What you are asked to do: Continue the article about economic concerns over Israel's judicial overhaul, starting after its last sentence.

Passage:
+++
In Israel, economic concerns grow as judicial overhaul plans remain on the table
“There is a very broad consensus among economists, which is very unusual, expressing grave concerns about the potential effects on the economy of this judicial overhaul,” former Bank of Israel Governor Karnit Flug told JI
Israel’s government must take immediate steps to scrap its judicial overhaul plans if it wants to prevent further decline of the country’s already plunging currency and reverse the current economic trend, former Bank of Israel Governor Karnit Flug told Jewish Insider in an interview last week.
Flug, the vice president for research at the Israel Democracy Institute, adds her voice to the economics experts in Israel who in recent months have raised concerns regarding proposals by Prime Minister Benjamin Netanyahu’s government to make key changes to the country’s structure of government.
Those changes, which include a reform to the way top judges are selected and a block on Supreme Court decisions relating to controversial legislation, combined with elements of the recently passed state budget, could cause irreversible damage to an economy that has been widely envied and broadly celebrated in the past, Flug cautioned.
“There is a very broad consensus among economists, which is very unusual, expressing grave concerns about the potential effects on the economy of this judicial overhaul,” said Flug, who served as Bank of Israel governor from 2013 to 2018. “The reason is that we believe every economy is vulnerable to any change in its institutions that interferes with the checks and balances between the branches of the government.”
Earlier this month, the New Israeli Shekel fell to a new low of 3.753 against the dollar, and in order to offset the imbalance, the Bank of Israel has been forced to drive up interest rates multiple times.
Netanyahu, a former finance minister who prides himself on his economic expertise, appears to be paying attention to the impact of his government’s policies on the economy. Last week he convened for the first time a newly created committee aimed at tackling the high cost of living in Israel, although in his press statement he blamed the economic challenges on “hidden monopolies and all kinds of impediments to competition.”
+++
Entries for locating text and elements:
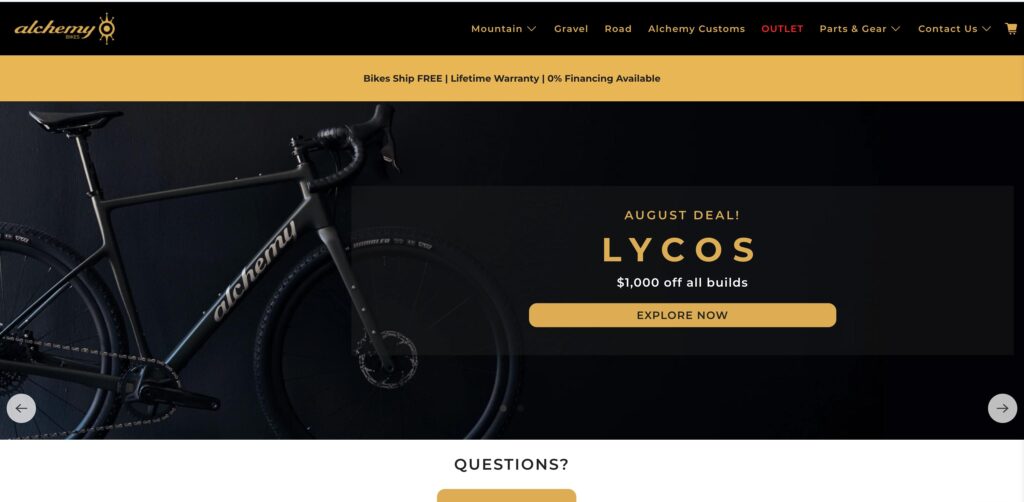Select Contact Us in the navigation
This screenshot has width=1024, height=502.
(x=948, y=29)
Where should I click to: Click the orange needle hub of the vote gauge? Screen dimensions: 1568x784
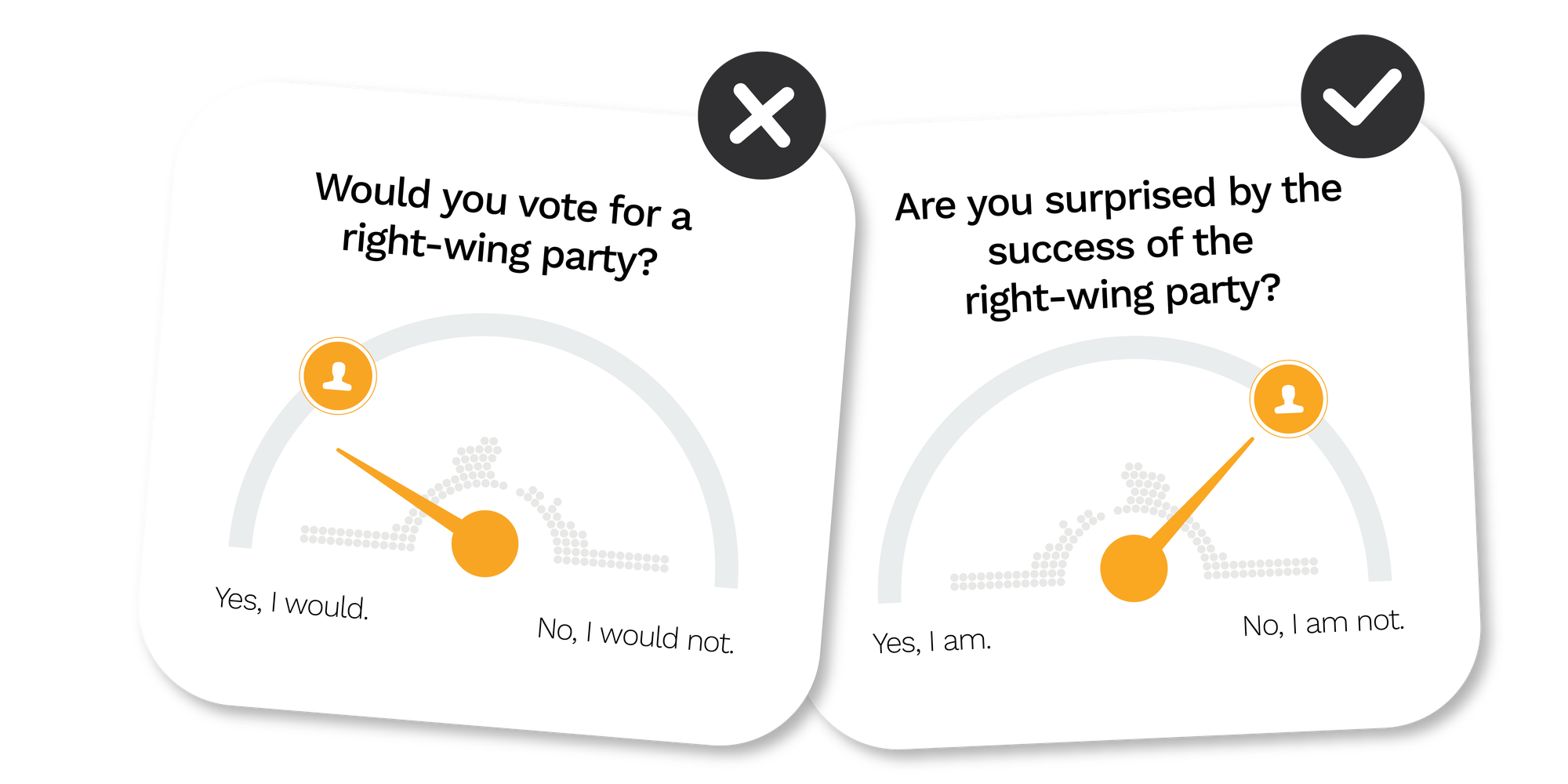[485, 543]
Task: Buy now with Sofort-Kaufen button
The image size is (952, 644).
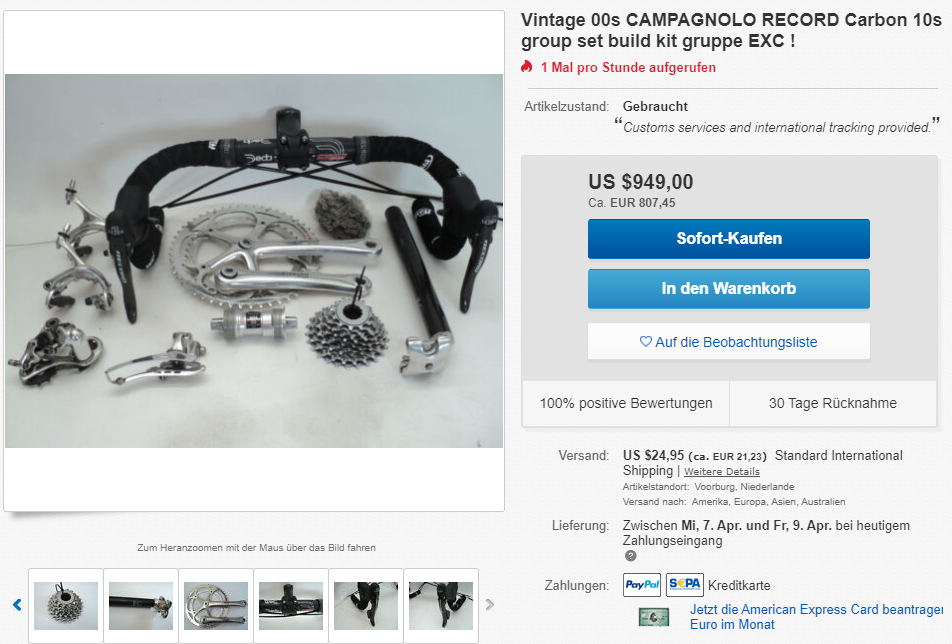Action: pyautogui.click(x=729, y=239)
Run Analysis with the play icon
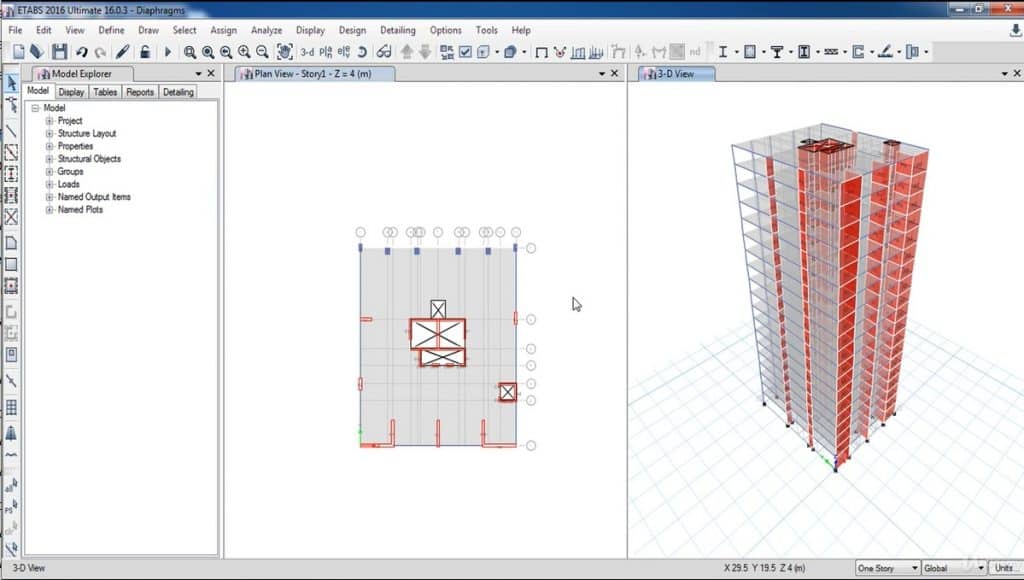Screen dimensions: 1024x580 point(168,50)
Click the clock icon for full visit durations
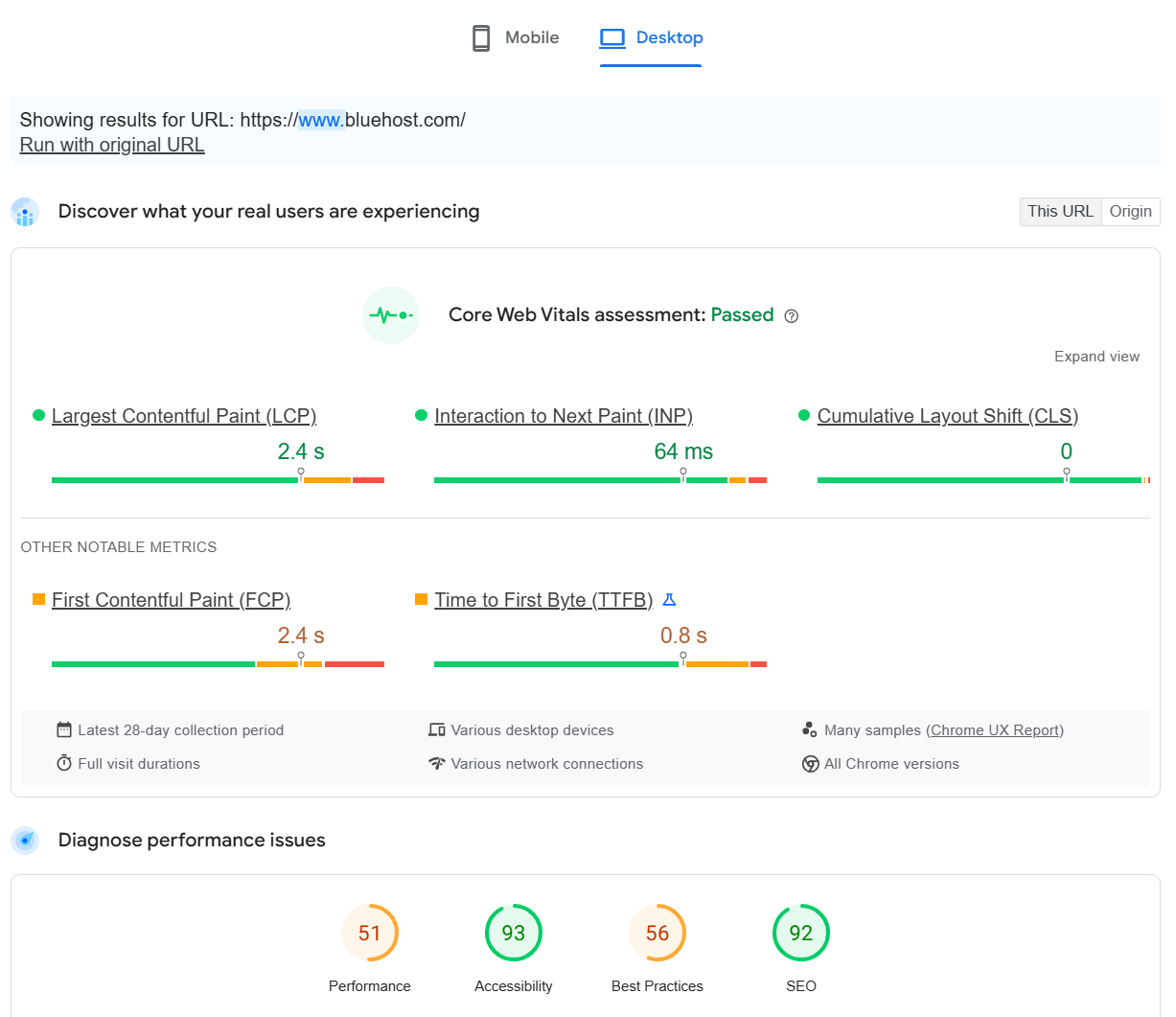This screenshot has width=1176, height=1017. (63, 763)
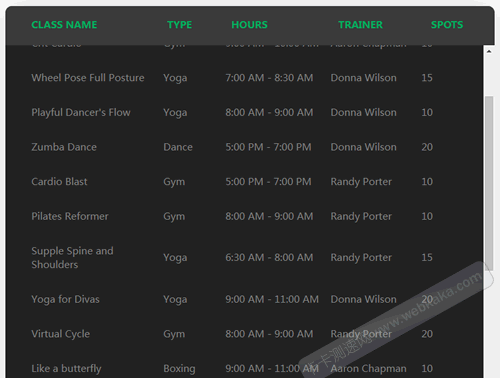Click the TRAINER column header
Image resolution: width=500 pixels, height=378 pixels.
click(x=360, y=25)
+++
Exercise answer:
The long-serving leader, who reentered office in January, has also taken some steps to slow down the pace of his government’s controversial reforms, allowing members of his coalition to meet with opposition lawmakers to find a reasonable solution. Meanwhile, some of his lawmakers, including Justice Minister Yariv Levin, have indicated that the plans, which have sparked mass weekly protests, will eventually go ahead.
“There is vast economic literature that talks about checks and balances and the importance of the judicial oversight of the executive branch to the development of economies and their growth,” Flug explained.
“Being familiar with this literature and looking at what happened in particular countries such as Hungary and Poland, we identified these concerns,” Flug said, adding that examining the experiences of such countries only “intensified the concerns.”
“What we saw was a decline in capital inflows and in the willingness of foreigners to invest in these countries,” she explained. “What we saw in some cases was a decline in the rating by the credit agencies and also, where they didn’t change the rating, they made very critical comments about the effect of these changes.”
A key indicator, said Flug, is the drop in investment in Israel’s high-tech sector.
The high-tech sector, she continued “is very dependent on foreign capital, on the financing by foreign venture capitalists and investors that are either investing through funds or directly, and it’s very clear that if they have questions about the institutions in Israel, that are halting their investments.”
Flug pointed out that the high-tech sector is extremely important in Israel, employing some 11% of all employees, responsible for 17% of the country’s GDP and for 25% of overall direct tax receipts, as well as 54% of Israel’s exports.
Compounding the economic concerns, she said, was the recent passage of a two-year national budget, which, while conservative, favors certain sectors in Israeli society, mainly the Haredim and those living in settlements, said Flug.
She explained that while most of the budget is predetermined by salaries and other needs in the public sector, around 10-15% is flexible, and “there was a tendency to give preferences to the Haredim, the settlers and all kinds of other interests represented heavily in this government.”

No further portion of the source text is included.